Figuring out where else this super wavy combination hits zero is like trying to untangle a ball of yarn while it's still moving – very hard without a calculator! But I know that sine and cosine waves cross the x-axis a lot, and mixing them up will make a new wave that probably crosses the x-axis several times between 0 and 5. Each time it crosses, we get a sharp point.

Based on how these kinds of functions usually look when you graph them with a computer (which is how I'd usually check something this hard!), there would be a few more sharp points.

So, the estimated points where f is not differentiable are approximately where the complicated expression inside the absolute value equals zero. From how these functions typically behave, these points might be around: x = 0, and then likely somewhere between x=2 and x=3, and another one between x=4 and x=5. For example, using a fancy calculator, I might see points around x = 2.4 and x = 4.2.

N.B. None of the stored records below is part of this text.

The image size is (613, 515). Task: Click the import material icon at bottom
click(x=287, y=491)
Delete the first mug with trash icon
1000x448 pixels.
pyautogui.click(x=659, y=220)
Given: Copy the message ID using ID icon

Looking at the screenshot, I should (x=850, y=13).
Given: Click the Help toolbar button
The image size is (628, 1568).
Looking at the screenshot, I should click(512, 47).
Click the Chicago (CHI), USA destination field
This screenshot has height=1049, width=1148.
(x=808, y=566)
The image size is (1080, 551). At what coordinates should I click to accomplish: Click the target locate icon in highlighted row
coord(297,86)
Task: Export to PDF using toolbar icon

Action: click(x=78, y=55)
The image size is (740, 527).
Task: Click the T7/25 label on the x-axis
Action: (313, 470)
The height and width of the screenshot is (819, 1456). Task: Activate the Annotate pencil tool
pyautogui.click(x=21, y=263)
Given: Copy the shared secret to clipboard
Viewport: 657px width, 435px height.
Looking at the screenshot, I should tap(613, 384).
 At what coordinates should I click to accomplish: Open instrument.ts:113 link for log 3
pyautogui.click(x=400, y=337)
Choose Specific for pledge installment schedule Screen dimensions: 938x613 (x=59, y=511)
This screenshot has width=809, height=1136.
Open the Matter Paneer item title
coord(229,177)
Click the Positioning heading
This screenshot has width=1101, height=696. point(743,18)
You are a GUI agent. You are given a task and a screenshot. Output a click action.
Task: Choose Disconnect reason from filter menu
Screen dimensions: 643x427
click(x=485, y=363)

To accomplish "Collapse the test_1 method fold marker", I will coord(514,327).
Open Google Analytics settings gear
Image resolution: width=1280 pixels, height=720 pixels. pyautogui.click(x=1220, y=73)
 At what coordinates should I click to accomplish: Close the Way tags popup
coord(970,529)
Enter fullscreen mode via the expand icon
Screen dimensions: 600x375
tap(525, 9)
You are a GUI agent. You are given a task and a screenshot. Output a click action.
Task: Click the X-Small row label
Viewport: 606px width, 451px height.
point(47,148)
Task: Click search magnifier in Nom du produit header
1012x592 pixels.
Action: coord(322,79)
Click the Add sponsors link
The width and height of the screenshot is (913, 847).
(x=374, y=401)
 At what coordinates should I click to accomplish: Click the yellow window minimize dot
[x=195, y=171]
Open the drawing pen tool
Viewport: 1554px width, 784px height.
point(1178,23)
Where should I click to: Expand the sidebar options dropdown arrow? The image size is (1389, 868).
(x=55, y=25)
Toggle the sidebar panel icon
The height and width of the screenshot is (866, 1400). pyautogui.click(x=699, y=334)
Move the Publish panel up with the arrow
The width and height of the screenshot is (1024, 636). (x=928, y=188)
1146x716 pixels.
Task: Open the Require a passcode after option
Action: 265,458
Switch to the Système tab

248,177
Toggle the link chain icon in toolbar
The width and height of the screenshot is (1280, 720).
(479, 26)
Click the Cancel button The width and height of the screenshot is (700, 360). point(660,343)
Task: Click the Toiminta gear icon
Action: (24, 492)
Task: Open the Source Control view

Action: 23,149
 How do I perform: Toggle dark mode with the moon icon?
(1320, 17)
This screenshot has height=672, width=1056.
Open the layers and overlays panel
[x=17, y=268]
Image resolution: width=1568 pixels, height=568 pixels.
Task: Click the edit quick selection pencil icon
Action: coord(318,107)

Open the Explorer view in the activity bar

Explain This is a question about understanding what "not differentiable" means for functions with absolute values . The solving step is:

What does |stuff| do? The absolute value function, like |x|, turns any negative number into a positive one. Graphically, it reflects any part of the graph that goes below the x-axis and flips it above.
What's a "sharp corner"? When a graph gets reflected by an absolute value, if the original graph crossed the x-axis, it creates a sharp corner (like a "V" shape). At these sharp corners, the graph isn't "smooth," so mathematicians say it's "not differentiable" there.
Finding the sharp corners: For f(x) = |g(x)|, the sharp corners happen exactly where g(x) (the part inside the absolute value) equals zero and also changes from being positive to negative or negative to positive.
The hard part! Our g(x) is sin^2 x - cos x sin(1/2 * pi * x). This is a very wiggly and complicated wave! It's super tough to figure out exactly where this specific wave crosses the x-axis by just drawing or counting.
My strategy (as a smart kid!):
- I know x=0 is one point where g(x) = sin^2(0) - cos(0)sin(0) = 0 - 1*0 = 0. So, f(0) is zero, and it's a potential sharp corner if g(x) crosses zero here.
- Since sin and cos are always waving up and down, and they're combined in a tricky way, g(x) will probably cross the x-axis a few more times within the interval [0, 5]. Each time it does, it makes one of those sharp corners.
- Without a calculator or computer to actually plot this exact wavy line, it's impossible for me to find the exact spots. But I know they exist wherever g(x) crosses the x-axis! I just have to imagine where those crossings would be based on how waves generally behave.